With speeches by White House economic advisor Larry Summers on Friday and President Obama today on Wall Street, the Obama administration is moving from triage as the chief aim of economic policy to recovery.
Which is good: The job picture remains dismal, and many economists now assume any recovery will feature weak hiring and strong productivity growth as it did from 2001 to 2003. No wonder a lot of people are asking: From where will the next round of high-quality growth come?
Which brings me to my answer: The next round of high-wage growth will come from metropolitan areas. In good times and bad, metros are where the action is. Because they are where the nation’s productive assets concentrate, they are the hubs from which the growth will flow. And now, as the economy regains stability, the fundamental drivers of medium- and longer-term renewal come even more into play, with none mattering more than the nation’s innovation inputs--things like R&D flows, the presence of dense clusters of interlinked firms, the availability of venture capital and highly-trained people.

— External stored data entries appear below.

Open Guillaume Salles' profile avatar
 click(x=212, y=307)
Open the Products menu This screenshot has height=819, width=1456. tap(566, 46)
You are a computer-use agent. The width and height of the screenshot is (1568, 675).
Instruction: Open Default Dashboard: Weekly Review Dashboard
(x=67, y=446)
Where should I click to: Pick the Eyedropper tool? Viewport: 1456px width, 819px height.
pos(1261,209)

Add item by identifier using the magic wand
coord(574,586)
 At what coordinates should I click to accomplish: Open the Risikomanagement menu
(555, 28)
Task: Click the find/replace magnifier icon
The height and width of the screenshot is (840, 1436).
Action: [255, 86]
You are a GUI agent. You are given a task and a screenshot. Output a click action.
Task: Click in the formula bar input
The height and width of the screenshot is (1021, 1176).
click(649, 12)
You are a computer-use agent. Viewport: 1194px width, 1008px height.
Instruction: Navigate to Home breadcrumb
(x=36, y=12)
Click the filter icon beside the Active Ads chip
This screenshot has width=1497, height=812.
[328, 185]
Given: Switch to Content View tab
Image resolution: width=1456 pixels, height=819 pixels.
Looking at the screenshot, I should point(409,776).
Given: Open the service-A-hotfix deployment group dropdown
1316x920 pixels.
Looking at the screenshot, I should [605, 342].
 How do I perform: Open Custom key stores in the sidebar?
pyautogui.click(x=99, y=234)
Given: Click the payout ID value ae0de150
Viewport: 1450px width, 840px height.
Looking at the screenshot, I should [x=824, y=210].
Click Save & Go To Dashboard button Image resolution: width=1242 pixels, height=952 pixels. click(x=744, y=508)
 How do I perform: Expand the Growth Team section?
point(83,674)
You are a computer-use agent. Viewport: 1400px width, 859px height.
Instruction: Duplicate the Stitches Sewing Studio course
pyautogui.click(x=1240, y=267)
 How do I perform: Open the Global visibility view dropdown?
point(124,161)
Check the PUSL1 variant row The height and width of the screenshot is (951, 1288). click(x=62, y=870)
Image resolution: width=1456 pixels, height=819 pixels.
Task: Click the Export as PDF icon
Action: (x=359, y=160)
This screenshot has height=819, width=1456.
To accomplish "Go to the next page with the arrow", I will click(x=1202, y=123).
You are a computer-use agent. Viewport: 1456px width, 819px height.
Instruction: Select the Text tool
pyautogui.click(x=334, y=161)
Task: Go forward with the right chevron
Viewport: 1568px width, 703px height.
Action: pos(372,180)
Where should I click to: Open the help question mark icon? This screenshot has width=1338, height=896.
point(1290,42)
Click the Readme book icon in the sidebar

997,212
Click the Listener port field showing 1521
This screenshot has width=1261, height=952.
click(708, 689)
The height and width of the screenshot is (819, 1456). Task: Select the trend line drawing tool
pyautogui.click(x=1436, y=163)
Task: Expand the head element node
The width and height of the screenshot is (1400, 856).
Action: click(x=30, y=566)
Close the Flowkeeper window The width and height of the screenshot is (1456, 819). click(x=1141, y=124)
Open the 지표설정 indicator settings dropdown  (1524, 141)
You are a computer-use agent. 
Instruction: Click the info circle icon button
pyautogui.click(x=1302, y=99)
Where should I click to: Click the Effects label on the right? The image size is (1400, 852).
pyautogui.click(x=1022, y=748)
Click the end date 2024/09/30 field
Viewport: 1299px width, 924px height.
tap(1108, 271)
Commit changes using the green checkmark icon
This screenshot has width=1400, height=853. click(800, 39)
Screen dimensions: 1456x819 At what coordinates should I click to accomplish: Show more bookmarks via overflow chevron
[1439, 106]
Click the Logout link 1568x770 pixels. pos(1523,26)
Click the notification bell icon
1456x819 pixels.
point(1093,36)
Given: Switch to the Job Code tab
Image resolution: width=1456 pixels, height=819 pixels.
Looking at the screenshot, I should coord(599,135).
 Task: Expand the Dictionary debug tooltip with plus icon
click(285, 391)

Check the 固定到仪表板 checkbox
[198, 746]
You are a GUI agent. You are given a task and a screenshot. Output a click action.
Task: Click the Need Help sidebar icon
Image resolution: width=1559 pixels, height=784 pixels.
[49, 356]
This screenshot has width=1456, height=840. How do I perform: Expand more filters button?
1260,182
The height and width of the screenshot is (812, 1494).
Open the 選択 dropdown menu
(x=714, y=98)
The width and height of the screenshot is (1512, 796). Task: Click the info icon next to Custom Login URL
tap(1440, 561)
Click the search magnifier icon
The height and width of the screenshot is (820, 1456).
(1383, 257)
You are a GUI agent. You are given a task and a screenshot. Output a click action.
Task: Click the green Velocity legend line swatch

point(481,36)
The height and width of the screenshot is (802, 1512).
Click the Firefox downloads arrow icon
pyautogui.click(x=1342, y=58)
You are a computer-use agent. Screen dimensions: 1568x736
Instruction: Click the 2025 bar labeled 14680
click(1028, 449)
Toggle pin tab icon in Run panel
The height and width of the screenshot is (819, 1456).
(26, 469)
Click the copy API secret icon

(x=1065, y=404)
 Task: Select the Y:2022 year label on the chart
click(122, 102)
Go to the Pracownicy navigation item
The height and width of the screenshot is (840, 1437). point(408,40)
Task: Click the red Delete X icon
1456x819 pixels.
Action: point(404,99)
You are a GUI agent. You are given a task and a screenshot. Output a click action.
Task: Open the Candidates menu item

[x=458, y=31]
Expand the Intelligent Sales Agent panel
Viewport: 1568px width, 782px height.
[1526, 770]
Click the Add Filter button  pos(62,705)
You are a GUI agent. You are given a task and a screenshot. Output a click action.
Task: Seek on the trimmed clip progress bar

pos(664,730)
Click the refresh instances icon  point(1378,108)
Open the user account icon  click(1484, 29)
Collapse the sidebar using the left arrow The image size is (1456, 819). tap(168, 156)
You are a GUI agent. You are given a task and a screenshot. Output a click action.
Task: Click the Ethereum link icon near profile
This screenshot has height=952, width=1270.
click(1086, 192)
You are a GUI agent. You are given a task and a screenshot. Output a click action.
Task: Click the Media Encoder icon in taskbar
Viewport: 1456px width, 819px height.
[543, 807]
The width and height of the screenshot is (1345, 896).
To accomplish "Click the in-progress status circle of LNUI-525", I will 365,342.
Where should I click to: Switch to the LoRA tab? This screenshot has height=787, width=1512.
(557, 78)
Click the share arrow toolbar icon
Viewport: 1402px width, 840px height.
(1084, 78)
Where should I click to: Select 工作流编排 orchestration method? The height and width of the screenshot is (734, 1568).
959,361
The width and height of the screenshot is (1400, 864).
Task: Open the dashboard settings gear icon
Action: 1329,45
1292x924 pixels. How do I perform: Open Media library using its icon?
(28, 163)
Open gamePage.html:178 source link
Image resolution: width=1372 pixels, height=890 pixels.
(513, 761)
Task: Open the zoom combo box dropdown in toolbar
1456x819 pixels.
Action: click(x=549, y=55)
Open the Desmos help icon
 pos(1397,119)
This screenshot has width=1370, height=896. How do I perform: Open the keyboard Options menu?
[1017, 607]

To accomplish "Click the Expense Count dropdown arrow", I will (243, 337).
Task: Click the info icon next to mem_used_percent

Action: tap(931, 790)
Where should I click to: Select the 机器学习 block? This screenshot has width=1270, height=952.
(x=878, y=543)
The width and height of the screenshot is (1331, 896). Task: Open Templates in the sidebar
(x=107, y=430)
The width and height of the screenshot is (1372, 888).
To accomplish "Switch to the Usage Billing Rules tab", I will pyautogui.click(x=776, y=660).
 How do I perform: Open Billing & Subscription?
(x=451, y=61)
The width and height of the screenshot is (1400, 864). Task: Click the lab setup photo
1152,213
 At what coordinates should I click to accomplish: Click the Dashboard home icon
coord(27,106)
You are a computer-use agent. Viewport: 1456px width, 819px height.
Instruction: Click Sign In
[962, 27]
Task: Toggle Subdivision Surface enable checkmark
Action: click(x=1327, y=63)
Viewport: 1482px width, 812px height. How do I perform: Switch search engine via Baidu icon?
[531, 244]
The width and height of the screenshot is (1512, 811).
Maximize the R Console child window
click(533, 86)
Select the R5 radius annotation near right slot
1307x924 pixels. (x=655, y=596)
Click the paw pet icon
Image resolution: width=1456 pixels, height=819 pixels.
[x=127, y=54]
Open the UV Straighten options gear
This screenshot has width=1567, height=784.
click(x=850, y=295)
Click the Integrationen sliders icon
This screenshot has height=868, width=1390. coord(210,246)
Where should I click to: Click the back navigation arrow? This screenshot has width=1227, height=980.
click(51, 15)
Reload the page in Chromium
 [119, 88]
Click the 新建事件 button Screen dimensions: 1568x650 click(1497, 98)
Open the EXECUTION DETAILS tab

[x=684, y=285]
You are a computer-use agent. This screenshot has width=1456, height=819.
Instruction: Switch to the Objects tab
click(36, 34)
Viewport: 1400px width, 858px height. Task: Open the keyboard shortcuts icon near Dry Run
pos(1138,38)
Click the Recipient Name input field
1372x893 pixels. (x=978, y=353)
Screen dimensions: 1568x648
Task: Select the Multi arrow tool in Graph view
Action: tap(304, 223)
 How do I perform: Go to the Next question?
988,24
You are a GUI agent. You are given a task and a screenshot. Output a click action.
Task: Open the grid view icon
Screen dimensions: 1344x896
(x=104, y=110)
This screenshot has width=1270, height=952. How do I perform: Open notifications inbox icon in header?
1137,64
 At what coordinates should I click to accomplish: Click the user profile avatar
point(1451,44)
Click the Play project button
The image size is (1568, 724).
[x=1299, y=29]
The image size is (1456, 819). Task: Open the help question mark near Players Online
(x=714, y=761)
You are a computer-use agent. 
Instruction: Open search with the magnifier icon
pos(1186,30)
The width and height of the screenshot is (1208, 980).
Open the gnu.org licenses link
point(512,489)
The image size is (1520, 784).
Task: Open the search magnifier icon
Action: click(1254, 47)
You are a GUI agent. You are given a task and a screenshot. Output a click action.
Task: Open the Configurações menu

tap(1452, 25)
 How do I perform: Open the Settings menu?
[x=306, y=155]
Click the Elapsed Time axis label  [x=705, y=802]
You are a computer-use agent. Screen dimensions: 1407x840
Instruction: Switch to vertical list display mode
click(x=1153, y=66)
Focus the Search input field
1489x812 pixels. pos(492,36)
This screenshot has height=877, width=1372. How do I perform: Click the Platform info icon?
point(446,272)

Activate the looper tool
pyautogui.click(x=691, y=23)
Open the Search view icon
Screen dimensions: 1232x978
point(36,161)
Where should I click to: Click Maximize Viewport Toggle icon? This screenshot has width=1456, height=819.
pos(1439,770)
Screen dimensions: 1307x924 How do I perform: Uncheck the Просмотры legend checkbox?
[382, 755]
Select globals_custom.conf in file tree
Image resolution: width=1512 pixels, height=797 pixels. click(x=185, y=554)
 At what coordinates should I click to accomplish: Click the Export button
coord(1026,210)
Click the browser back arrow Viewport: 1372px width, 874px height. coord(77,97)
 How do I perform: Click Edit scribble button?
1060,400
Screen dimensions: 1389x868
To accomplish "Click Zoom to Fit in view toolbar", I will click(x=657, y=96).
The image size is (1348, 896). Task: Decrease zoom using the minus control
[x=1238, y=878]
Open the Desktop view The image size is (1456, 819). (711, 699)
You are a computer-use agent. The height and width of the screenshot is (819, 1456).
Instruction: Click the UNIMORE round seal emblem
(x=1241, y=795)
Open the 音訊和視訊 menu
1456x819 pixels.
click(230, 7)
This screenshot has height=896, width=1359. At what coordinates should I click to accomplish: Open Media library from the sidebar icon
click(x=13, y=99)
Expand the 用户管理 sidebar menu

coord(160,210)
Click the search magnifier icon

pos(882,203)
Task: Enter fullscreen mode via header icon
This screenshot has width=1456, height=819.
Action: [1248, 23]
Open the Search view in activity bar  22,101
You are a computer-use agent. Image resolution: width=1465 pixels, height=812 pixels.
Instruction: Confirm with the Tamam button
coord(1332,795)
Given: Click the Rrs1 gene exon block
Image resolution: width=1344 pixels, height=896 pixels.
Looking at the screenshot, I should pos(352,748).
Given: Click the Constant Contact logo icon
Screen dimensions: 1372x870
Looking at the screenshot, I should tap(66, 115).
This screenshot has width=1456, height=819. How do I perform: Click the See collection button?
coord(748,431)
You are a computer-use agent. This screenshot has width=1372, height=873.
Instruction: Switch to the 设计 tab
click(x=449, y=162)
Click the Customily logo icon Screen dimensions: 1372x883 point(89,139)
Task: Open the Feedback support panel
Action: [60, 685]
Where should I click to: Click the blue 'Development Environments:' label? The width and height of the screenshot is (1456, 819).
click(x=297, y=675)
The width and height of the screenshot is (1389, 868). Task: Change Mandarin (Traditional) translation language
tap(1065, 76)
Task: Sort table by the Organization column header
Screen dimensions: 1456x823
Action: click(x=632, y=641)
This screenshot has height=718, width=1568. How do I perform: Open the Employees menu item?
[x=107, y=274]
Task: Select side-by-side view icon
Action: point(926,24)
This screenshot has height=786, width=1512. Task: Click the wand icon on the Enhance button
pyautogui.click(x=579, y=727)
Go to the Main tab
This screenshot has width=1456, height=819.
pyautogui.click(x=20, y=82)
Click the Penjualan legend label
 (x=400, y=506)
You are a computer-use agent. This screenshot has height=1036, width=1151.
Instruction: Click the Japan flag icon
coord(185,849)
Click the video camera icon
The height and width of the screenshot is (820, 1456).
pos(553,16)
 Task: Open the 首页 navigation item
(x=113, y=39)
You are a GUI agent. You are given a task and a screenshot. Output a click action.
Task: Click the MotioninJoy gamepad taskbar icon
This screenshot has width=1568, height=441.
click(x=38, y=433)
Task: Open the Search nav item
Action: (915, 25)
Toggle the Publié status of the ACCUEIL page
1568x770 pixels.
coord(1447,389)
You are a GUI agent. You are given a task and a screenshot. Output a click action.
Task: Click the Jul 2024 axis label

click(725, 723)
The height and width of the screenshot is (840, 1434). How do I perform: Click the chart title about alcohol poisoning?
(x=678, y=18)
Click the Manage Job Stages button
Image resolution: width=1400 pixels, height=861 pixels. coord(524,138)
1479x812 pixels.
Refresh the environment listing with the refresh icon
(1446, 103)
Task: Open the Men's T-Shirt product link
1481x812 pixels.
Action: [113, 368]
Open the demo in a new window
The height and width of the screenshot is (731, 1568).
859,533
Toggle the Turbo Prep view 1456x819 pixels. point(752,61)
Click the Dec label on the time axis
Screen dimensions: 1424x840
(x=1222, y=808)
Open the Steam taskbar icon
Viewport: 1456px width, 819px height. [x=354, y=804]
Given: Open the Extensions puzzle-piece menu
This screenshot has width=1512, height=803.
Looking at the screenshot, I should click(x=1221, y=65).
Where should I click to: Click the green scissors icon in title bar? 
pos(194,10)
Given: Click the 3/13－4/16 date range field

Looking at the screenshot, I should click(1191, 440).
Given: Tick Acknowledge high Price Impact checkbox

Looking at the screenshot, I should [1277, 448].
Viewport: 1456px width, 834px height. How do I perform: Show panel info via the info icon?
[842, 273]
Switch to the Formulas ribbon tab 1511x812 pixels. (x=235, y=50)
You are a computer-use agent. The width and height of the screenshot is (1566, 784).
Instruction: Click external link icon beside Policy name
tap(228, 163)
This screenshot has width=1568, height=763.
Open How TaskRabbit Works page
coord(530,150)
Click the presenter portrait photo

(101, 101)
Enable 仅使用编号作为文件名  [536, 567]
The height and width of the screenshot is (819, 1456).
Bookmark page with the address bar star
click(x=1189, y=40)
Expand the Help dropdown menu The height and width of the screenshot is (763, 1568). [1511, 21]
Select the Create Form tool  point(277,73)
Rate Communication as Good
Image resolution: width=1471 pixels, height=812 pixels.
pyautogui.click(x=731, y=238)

These inputs, it turns out, are especially concentrated in metropolitan areas, the largest 100 of which pack in 70 percent of the nation’s research universities, 77 percent of U.S. knowledge jobs, 78 percent of all patents, 82 percent of federal health and science research funding, and 96 percent of venture capital investment.
But what is really important is that commercial innovation drives productivity growth, which in turn--as my colleagues Rob Atkinson and Howard Wial have argued along with many other economists—tends eventually to improve wages, national competitiveness, and the standard of living. Which is why we will spend quite a bit of time here on The Avenue on the nation’s other economic crisis--its innovation crisis--and ways to break out of it. On innovation, these are the critical questions:
- Is the nation investing enough in such innovation inputs as R&D and technology commercialization?
- Should the nation have an explicit innovation policy?
- Should the nation seek to foster regional industry clusters?
- How can we accelerate the production of the energy breakthroughs that are necessary to reduce carbon emissions but also perhaps to boost the so-called “green economy?”
- What is the “green economy” anyway? Can it really replace large numbers of the jobs being lost in restructuring industries, such as the auto sector?
Along the way we’ll follow debates about the nation’s innovation investments, whether in the American Reinvestment and Recovery Act (ARRA) or the FY 2010 and 2011 budgets; track discussion around proposals for the creation of a federal industry clusters program; and follow the fortunes of responses like the creation of focused, high-power innovation hubs akin to Metro’s proposed energy discovery-innovation institutes (e-DIIs) in the energy budget and climate bills. In all of this we’ll continue to dwell on the crucial extent to which the economy transpires in places--metropolitan places--and how the nation ought to frame economic policy in light of that.
And here, I should say that a number of us think federal economic policy is in need of some new ideas. We tend to agree, for example, with Noam Schieber at The Stash who suggests that policymakers had probably better not just rely on the business cycle to restore prosperity. Five, six, or seven years of sluggish recovery would be a long slog and we might not like the economy that results from simply leaving it alone. Given that, look for The Avenue to recommend a strong focus on metropolitan policy to unleash the next round of innovation and growth across all sectors of our economy.